The Paraho process is an above ground retorting technology for shale oil extraction. The name "Paraho" is delivered from the words "para homem", which means in Portuguese "for mankind".

==History==
The Paraho process was invented by John B. Jones, Jr., later president of the Paraho Development Corporation, and developed by Development Engineering, Inc., in the late 1960s. Its design was based on a gas combustion retort developed by the United States Bureau of Mines and the earlier Nevada–Texas–Utah Retort. In the late 1940s, these retorts were tested in the Oil Shale Experiment Station at Anvil Points in Rifle, Colorado. In 1971, the Standard Oil of Ohio started to cooperate with Mr. John B. Jones providing financial support for obtaining an oil shale lease at Anvil Points. In May 1972, the lease was approved. Before leasing a track at Anvil Points, a test of using the Paraho Direct process for limestone calcination in cement kilns was carried out.

The consortium for developing the Anvil Points lease – the Paraho Development Corporation – was formed in 1973. In addition to the Standard Oil of Ohio, other participants of the consortium were Atlantic Richfield, Carter Oil, Chevron Research, Cleveland-Cliffs Iron, Gulf Oil, Kerr-McKee, Marathon Oil, Arthur G. McKee, Mobil Research, Phillips Petroleum Company, Shell Development, Southern California Edison, Standard Oil Company (Indiana), Sun Oil, Texaco, and the Webb-Chambers-Gary-McLoraine Group.

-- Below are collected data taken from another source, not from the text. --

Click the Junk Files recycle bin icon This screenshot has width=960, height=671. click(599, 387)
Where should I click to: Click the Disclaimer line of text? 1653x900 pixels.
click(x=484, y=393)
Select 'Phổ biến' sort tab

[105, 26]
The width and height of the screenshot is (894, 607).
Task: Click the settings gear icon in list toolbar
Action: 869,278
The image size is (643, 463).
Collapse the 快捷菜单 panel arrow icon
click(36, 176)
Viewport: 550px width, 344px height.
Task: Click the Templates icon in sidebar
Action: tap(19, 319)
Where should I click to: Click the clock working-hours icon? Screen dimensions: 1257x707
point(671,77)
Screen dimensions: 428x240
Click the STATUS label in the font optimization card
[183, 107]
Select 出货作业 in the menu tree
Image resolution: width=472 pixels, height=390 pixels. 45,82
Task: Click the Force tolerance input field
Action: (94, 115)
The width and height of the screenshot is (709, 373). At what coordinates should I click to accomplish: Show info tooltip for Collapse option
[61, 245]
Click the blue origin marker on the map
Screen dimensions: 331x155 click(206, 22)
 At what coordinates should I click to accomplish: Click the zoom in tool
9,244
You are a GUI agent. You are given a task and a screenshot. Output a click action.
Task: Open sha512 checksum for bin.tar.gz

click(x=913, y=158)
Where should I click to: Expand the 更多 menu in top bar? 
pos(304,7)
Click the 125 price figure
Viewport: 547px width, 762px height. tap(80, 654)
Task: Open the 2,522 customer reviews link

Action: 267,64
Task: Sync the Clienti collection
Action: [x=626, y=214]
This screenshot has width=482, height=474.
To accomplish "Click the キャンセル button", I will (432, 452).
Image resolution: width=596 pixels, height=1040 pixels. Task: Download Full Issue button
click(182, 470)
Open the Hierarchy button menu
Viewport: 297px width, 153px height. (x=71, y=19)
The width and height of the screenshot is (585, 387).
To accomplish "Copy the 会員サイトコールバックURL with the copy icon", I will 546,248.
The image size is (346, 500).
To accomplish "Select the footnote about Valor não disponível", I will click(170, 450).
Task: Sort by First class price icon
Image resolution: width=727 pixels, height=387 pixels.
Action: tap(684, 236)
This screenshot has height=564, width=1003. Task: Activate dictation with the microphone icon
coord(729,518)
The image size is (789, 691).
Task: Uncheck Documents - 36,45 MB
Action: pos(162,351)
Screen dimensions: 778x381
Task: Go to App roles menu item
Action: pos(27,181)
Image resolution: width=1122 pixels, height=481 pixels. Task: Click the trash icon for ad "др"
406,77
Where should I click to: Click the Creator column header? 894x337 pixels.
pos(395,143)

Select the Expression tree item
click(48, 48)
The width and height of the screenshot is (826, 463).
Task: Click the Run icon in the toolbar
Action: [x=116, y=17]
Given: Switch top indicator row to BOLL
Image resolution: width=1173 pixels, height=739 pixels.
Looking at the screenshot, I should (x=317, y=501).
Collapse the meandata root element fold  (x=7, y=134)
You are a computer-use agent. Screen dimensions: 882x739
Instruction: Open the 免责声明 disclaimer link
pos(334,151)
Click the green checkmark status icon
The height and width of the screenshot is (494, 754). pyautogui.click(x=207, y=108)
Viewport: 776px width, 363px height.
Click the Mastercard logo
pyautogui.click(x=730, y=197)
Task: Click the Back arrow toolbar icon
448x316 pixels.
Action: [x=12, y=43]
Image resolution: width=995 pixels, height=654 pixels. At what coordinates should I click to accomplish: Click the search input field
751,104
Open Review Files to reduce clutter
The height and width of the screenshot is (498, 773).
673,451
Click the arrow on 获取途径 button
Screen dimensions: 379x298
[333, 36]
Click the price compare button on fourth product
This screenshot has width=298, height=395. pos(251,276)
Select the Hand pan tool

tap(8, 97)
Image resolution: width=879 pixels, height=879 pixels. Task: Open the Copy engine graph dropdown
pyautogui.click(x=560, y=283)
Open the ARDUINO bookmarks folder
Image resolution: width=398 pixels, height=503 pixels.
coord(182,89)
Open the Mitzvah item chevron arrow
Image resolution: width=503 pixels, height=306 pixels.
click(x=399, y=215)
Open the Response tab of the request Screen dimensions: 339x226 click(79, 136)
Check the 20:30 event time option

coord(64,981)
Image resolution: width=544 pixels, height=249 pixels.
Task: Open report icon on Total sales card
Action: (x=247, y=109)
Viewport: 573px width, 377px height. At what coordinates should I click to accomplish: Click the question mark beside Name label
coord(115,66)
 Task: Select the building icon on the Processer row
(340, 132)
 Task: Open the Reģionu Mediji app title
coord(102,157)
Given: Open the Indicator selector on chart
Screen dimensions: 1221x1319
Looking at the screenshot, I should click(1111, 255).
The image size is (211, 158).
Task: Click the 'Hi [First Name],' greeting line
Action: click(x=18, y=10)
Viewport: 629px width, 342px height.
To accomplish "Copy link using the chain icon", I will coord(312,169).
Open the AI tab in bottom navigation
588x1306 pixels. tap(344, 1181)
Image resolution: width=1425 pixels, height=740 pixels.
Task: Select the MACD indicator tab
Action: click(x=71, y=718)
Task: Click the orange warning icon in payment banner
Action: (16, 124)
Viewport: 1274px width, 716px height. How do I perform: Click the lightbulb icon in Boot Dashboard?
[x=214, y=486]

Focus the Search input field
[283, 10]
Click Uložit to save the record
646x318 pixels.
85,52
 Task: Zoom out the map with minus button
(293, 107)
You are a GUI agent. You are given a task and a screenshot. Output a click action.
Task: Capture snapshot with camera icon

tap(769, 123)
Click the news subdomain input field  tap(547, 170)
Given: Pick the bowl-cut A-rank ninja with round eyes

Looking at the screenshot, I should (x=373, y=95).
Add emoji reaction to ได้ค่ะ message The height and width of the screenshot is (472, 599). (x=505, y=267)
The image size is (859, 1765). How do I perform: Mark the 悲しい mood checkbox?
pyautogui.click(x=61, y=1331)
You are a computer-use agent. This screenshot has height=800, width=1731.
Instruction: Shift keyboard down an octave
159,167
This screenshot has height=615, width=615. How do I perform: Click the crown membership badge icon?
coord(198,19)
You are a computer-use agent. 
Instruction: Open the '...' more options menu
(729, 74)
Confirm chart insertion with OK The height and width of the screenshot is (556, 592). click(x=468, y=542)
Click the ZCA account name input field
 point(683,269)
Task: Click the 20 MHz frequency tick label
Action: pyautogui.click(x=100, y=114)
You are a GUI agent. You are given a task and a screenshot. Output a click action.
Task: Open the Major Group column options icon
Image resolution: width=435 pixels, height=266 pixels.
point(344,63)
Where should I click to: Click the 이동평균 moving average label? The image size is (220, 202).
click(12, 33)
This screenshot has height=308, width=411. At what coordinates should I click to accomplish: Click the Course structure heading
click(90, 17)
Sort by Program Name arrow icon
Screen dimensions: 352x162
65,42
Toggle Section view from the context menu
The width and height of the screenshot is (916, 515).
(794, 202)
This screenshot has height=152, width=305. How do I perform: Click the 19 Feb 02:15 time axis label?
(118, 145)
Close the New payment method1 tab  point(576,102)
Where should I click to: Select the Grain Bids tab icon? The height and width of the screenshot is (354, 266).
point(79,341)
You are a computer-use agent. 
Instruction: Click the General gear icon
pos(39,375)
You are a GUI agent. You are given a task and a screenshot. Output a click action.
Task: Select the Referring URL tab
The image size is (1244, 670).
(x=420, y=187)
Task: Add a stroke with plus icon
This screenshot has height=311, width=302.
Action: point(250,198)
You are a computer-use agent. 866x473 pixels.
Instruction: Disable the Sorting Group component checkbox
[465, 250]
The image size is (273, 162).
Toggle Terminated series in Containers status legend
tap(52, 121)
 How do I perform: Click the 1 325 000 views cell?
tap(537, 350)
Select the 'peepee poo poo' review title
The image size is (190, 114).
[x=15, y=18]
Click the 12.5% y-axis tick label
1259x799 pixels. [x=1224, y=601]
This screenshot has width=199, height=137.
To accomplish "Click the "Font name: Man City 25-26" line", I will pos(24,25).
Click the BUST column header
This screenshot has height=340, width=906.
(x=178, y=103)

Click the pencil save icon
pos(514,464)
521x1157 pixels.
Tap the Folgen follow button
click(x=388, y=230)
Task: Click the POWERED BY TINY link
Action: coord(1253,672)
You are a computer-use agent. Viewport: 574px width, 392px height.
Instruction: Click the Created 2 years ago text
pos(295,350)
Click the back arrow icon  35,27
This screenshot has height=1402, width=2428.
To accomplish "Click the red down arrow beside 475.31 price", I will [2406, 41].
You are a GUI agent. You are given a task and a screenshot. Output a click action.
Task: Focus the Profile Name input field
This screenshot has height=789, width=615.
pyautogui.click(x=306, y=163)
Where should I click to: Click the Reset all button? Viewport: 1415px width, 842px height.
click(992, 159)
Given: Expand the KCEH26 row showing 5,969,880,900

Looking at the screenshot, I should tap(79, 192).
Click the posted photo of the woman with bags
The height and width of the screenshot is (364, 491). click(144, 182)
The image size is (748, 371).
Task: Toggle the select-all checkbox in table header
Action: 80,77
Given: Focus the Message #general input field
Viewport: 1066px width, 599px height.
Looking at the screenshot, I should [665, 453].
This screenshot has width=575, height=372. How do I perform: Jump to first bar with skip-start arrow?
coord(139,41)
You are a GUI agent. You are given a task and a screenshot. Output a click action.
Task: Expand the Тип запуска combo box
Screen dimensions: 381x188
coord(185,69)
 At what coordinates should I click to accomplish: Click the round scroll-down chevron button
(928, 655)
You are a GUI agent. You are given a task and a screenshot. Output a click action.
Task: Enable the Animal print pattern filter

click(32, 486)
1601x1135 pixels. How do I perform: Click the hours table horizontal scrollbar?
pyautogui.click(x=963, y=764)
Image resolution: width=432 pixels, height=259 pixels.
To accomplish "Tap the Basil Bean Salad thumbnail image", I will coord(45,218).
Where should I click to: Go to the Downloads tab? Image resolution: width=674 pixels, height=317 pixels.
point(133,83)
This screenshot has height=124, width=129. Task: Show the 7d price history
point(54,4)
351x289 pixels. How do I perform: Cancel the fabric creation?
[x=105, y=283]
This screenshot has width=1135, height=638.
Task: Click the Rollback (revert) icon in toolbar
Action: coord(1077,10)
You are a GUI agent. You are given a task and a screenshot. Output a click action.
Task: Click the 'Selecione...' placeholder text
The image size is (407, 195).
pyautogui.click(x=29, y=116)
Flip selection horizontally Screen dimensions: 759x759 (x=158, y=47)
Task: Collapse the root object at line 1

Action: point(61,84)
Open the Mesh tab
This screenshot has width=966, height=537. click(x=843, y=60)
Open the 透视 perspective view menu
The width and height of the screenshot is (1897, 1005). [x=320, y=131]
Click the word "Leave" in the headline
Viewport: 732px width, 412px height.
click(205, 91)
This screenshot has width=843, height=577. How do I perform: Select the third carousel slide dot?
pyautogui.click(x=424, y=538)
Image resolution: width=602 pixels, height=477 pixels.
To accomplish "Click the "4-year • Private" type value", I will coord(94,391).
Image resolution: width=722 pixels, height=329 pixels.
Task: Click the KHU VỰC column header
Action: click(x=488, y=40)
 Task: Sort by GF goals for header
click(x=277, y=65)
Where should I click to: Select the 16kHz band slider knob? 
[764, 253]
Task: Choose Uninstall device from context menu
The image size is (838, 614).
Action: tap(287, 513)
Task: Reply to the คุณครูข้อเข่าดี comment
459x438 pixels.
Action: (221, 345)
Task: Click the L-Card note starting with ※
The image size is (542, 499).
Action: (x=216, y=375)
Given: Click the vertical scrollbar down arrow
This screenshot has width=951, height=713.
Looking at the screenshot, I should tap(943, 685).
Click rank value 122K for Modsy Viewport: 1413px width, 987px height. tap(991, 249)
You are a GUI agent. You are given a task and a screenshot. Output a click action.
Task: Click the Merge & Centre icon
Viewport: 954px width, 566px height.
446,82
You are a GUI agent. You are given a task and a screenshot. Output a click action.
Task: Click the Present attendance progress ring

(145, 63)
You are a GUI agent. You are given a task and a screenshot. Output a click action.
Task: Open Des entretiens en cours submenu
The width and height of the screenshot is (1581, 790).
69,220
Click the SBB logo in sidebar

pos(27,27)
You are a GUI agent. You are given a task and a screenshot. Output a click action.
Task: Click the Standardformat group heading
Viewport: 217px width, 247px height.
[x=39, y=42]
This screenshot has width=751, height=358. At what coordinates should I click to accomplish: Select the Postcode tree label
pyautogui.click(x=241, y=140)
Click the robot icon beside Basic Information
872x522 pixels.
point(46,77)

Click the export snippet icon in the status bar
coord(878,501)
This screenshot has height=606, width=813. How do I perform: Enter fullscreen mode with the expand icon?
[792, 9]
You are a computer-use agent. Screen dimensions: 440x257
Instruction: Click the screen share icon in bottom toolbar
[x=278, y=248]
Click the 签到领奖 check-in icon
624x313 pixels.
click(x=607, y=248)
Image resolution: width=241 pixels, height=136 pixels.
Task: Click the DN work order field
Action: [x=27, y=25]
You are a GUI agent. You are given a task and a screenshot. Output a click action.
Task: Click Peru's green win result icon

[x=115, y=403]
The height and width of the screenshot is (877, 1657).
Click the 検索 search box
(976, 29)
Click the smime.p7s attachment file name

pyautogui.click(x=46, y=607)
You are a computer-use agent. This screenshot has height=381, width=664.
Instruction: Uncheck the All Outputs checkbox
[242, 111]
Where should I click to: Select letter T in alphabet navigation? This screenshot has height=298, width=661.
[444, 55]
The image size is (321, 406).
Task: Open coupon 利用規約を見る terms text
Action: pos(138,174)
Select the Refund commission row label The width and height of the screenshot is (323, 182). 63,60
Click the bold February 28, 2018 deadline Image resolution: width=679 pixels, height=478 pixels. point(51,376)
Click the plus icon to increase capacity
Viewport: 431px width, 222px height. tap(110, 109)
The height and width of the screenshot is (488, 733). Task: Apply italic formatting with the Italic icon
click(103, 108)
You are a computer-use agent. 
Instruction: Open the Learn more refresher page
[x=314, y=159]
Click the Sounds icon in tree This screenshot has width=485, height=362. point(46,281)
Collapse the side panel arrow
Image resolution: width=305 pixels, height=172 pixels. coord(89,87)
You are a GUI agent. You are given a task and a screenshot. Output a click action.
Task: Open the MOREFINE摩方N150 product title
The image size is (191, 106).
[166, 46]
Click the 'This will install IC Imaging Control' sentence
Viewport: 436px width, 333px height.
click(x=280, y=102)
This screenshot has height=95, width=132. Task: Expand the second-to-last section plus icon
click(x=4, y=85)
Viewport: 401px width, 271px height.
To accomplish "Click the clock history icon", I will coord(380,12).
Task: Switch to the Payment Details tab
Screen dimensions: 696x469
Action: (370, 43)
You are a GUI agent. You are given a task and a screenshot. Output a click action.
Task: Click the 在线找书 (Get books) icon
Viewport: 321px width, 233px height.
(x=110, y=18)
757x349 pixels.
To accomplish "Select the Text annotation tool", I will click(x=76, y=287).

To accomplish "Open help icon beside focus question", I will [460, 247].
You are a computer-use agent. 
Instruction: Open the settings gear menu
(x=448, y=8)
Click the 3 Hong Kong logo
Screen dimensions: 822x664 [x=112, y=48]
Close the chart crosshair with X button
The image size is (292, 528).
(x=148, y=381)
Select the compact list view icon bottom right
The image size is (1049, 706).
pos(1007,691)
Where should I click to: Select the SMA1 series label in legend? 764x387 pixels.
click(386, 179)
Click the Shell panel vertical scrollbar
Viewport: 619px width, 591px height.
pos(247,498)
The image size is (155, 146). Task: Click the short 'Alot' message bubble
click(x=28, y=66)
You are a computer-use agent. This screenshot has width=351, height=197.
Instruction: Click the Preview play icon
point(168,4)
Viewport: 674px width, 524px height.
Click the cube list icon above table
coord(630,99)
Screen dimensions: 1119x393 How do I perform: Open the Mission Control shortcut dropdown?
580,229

Shale oil retorting started in 1974 when two operational retorts – pilot plant and semiworks – were put into operation. The semiworks unit achieved a maximum throughput capacity of 290 tons (263 tonnes) of raw oil shale per day. In March 1976, the Paraho Development Corporation tested a modification of its technology – the Paraho Indirect process. The Anvil Points lease was closed in 1978.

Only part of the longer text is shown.